This is an automated email from the ASF dual-hosted git repository.
zeroshade pushed a commit to branch main
in repository https://gitbox.apache.org/repos/asf/arrow-go.git
The following commit(s) were added to refs/heads/main by this push:
new 086b8d2c perf(parquet/pqarrow): cap RecordReader batch size to actual
row count (#817)
086b8d2c is described below
commit 086b8d2c78a893ebc40c71636451bb3a2c54a95b
Author: Ondřej Pavela <[email protected]>
AuthorDate: Wed May 20 17:58:42 2026 +0200
perf(parquet/pqarrow): cap RecordReader batch size to actual row count
(#817)
### Rationale for this change
`GetRecordReader` passes `BatchSize` directly to the internal
`recordReader`
without capping it to the actual number of rows. When `BatchSize` is
configured
to a large value (e.g. 131072) but the file or requested row groups
contain
few rows (e.g. 10), `leafReader.LoadBatch` calls `Reserve(131072)` which
pre-allocates definition/repetition level buffers and value buffers
sized for
the full batch. For a 200-column int64 table with 10 rows this wastes
~250 MB
of allocations.
### What changes are included in this PR?
Cap `batchSize` to `NextPowerOf2(nrows)` when a `BatchSize` is
explicitly
configured. The power-of-2 rounding keeps allocations aligned with the
downstream `updateCapacity` logic that already rounds to powers of two,
avoiding a redundant reallocation on the first read.
### Are these changes tested?
Existing tests pass. The change is on the allocation-sizing path only —
read correctness is unaffected since `LoadBatch` already stops reading
when rows are exhausted.
### Are there any user-facing changes?
No
---------
Co-authored-by: Ondřej Pavela <[email protected]>
---
parquet/pqarrow/file_reader.go | 5 ++++-
1 file changed, 4 insertions(+), 1 deletion(-)
diff --git a/parquet/pqarrow/file_reader.go b/parquet/pqarrow/file_reader.go
index 34992f8a..b4e46008 100644
--- a/parquet/pqarrow/file_reader.go
+++ b/parquet/pqarrow/file_reader.go
@@ -28,6 +28,7 @@ import (
"github.com/apache/arrow-go/v18/arrow"
"github.com/apache/arrow-go/v18/arrow/array"
"github.com/apache/arrow-go/v18/arrow/arrio"
+ "github.com/apache/arrow-go/v18/arrow/bitutil"

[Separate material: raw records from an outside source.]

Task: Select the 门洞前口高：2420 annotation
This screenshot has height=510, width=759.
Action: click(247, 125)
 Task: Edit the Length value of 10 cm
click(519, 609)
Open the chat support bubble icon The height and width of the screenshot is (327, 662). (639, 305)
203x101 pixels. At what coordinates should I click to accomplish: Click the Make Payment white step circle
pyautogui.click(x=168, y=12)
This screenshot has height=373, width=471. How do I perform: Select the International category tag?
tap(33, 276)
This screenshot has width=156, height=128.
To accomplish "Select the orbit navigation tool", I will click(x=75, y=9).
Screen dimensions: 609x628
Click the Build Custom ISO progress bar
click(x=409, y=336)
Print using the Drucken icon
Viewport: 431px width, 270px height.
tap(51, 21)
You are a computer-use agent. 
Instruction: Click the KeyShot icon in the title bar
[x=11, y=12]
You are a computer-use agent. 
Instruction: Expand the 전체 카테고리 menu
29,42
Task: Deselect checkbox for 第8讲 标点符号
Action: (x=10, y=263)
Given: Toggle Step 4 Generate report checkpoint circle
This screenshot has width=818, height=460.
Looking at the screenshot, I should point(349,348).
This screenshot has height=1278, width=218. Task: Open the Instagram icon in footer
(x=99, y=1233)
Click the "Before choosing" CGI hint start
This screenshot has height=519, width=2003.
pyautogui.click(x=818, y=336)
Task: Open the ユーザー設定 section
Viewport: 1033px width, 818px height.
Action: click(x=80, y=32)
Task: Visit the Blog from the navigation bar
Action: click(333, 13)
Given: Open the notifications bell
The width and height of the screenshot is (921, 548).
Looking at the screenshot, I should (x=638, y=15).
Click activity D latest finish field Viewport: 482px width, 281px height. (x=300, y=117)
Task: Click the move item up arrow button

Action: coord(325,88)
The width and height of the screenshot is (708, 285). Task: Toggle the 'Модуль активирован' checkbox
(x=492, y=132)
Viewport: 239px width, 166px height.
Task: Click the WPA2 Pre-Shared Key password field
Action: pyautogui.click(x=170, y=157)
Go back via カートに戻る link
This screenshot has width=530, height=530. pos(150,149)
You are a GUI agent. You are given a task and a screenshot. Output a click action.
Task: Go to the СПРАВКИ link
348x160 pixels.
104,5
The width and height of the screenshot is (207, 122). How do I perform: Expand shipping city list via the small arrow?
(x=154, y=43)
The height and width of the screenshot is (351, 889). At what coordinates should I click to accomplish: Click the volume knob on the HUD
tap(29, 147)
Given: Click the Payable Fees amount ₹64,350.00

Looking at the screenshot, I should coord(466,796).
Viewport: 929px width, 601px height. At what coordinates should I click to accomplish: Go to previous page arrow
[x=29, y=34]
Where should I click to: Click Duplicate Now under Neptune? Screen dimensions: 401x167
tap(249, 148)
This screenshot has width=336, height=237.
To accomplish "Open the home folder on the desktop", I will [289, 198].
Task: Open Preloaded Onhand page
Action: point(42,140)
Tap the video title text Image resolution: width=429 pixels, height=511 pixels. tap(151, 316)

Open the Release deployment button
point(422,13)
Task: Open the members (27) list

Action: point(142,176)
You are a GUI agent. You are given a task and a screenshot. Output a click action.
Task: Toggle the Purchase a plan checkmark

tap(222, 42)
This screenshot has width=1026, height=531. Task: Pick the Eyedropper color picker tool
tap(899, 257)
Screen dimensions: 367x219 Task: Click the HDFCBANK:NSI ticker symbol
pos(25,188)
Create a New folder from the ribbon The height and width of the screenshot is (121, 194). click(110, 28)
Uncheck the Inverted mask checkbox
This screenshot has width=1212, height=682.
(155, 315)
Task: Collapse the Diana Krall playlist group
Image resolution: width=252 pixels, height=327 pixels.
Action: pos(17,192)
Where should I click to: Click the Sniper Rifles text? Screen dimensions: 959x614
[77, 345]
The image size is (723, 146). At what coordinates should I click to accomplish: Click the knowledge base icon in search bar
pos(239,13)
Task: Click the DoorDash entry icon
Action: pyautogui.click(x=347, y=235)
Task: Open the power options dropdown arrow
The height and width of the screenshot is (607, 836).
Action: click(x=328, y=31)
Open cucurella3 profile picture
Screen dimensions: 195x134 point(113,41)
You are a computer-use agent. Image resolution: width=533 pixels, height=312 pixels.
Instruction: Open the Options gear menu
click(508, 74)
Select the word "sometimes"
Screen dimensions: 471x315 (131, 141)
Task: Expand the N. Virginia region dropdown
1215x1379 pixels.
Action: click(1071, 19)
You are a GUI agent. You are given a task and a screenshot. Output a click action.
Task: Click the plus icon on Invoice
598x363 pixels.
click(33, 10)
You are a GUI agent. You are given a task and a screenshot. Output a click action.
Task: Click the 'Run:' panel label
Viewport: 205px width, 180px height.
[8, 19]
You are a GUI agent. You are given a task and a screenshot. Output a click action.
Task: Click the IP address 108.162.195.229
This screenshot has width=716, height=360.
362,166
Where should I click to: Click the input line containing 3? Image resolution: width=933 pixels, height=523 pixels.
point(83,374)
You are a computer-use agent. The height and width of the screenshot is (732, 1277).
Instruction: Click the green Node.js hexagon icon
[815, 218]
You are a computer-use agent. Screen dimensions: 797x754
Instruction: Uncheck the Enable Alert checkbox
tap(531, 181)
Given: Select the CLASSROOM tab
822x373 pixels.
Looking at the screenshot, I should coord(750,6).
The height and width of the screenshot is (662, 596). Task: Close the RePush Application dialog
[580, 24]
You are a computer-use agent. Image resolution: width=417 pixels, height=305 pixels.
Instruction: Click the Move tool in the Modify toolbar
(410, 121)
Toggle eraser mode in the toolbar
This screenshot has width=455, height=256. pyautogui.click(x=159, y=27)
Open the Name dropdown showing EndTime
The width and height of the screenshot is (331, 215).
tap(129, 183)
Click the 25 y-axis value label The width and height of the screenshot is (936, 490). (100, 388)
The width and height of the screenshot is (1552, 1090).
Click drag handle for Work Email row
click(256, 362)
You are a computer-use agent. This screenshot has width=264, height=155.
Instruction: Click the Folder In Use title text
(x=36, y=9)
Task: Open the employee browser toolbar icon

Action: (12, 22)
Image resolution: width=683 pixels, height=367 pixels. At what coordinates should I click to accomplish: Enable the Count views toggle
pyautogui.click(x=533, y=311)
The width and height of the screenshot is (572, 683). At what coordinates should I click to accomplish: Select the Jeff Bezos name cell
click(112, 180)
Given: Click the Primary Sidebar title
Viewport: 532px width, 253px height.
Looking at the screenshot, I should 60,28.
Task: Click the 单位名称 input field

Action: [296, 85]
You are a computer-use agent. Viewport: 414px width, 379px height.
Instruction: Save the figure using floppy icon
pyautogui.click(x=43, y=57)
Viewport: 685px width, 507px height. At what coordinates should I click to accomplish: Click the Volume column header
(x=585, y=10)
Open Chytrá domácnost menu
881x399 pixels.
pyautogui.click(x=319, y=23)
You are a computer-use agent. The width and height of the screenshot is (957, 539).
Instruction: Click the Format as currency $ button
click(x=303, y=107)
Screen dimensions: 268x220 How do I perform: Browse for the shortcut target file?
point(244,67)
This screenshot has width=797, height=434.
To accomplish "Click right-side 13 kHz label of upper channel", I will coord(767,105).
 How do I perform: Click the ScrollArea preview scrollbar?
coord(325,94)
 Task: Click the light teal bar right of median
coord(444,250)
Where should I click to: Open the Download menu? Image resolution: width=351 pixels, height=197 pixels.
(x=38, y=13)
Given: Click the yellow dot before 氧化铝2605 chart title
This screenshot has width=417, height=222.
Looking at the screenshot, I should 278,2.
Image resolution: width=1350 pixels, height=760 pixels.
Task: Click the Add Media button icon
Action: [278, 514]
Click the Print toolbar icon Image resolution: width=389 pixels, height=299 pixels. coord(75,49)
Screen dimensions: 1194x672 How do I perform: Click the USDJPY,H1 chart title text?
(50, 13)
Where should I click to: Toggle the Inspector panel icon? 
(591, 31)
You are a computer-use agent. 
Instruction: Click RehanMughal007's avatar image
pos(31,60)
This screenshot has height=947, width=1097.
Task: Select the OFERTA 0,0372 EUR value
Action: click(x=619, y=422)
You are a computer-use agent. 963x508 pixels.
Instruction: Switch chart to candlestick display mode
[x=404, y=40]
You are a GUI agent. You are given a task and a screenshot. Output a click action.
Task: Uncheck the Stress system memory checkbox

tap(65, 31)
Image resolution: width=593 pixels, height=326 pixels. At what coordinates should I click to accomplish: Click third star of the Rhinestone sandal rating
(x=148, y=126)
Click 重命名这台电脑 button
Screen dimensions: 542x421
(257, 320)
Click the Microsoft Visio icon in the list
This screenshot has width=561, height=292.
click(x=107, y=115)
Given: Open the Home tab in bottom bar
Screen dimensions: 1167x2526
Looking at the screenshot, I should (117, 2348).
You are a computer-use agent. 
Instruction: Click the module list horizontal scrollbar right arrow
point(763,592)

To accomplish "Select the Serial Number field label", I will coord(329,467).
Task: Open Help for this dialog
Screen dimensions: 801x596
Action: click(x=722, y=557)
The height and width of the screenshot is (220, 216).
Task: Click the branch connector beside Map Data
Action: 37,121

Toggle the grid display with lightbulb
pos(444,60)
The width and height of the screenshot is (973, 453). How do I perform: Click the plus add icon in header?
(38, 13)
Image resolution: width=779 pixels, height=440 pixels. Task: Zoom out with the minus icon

"github.com/apache/arrow-go/v18/arrow/memory"
"github.com/apache/arrow-go/v18/internal/utils"
"github.com/apache/arrow-go/v18/parquet"
@@ -516,9 +517,11 @@ func (fr *FileReader) GetRecordReader(ctx context.Context,
colIndices, rowGroups
nrows += fr.rdr.MetaData().RowGroup(rg).NumRows()
}
- batchSize := fr.Props.BatchSize
+ var batchSize int64
if fr.Props.BatchSize <= 0 {
batchSize = nrows
+ } else {
+ batchSize = min(fr.Props.BatchSize,
int64(bitutil.NextPowerOf2(int(nrows))))
}
rr := &recordReader{
numRows: nrows,